▶ WHAT IS NEEDED
Identify every line in the rows below that contains the string "reload", and copy each such line in full.
BEGIN
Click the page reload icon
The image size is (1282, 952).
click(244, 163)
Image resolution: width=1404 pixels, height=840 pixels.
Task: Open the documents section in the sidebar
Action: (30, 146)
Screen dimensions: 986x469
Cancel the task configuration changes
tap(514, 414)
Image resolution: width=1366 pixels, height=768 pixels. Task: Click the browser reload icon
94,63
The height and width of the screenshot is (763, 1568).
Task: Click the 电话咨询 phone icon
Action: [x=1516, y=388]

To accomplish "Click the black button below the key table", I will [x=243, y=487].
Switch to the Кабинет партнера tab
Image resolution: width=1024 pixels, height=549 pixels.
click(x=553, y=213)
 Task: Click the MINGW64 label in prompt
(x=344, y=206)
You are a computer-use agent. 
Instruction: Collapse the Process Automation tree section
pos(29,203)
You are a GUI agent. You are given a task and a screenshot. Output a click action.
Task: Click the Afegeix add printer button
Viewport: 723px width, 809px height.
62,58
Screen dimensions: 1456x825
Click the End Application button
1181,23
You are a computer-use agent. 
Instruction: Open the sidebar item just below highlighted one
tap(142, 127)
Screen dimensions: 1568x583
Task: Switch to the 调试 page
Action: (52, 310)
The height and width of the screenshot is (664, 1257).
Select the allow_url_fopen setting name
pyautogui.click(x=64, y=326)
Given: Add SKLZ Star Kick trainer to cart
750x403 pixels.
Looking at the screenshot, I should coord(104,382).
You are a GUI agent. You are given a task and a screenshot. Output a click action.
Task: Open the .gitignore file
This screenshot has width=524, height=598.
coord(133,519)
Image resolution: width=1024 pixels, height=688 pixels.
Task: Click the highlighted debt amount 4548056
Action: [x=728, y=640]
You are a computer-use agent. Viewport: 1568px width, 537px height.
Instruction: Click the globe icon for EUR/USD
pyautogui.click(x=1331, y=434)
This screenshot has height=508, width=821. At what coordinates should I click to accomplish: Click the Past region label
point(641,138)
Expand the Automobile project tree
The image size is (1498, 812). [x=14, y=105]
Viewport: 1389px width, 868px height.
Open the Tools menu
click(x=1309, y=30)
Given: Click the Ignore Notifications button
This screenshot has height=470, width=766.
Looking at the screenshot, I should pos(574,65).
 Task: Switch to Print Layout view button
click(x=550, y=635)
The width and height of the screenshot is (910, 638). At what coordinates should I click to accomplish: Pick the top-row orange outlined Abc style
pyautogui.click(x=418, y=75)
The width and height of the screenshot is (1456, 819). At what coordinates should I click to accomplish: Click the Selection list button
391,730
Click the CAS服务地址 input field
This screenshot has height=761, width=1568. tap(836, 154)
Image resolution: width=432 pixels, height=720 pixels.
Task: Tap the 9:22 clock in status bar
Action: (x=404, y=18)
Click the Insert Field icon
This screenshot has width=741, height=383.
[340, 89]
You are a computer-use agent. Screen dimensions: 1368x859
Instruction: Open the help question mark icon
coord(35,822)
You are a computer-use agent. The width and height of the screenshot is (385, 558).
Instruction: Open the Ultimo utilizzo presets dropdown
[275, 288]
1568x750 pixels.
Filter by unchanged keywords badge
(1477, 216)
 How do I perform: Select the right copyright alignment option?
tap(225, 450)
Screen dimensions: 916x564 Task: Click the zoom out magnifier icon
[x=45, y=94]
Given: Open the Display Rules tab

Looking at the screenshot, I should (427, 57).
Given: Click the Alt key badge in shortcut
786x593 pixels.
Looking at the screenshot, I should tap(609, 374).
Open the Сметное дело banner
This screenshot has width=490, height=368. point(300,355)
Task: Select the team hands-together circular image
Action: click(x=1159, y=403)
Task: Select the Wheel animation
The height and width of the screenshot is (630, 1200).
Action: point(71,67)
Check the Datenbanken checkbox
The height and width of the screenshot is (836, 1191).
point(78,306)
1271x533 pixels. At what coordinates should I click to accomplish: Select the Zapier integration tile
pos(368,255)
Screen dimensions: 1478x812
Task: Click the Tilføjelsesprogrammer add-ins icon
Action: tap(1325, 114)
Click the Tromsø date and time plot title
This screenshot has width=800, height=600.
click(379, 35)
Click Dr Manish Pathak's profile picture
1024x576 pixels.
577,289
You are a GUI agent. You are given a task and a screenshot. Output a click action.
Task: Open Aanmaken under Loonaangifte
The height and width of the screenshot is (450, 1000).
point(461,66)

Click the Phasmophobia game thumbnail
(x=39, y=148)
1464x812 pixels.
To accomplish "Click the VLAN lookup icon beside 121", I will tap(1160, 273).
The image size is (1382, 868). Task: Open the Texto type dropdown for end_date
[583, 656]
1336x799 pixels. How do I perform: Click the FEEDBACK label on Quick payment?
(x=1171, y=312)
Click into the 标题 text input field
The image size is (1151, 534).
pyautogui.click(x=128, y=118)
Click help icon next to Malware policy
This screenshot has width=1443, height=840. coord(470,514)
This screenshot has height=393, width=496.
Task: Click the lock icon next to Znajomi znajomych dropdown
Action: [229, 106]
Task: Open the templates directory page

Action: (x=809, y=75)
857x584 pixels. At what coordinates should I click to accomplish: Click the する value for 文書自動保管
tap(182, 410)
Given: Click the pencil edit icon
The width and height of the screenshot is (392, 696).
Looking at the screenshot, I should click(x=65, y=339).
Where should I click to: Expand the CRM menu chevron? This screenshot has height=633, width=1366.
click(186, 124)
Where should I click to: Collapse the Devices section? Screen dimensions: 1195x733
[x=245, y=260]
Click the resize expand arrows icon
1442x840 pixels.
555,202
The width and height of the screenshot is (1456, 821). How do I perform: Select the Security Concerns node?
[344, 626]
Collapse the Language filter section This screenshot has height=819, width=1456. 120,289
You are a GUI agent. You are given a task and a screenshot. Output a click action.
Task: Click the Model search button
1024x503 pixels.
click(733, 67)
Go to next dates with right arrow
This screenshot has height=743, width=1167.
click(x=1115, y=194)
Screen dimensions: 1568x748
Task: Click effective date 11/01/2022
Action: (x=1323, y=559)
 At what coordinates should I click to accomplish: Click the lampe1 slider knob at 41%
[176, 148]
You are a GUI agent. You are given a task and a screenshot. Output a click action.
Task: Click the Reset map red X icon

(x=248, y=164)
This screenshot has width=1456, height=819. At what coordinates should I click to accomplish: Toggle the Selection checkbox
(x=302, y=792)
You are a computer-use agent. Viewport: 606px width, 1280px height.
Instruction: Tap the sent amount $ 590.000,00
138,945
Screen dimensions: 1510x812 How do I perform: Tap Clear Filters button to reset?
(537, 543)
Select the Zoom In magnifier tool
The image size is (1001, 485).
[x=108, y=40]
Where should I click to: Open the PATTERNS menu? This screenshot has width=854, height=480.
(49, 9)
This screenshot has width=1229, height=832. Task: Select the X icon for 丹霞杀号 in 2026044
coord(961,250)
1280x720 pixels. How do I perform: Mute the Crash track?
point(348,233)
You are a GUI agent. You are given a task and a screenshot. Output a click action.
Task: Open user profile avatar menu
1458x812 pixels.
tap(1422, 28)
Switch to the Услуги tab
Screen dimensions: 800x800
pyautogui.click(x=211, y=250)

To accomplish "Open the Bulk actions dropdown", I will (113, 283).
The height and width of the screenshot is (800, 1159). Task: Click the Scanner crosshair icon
END
▶ SOLVED EXERCISE
Click the page reload icon
Image resolution: width=1366 pixels, height=768 pixels. Task: Click the browser reload icon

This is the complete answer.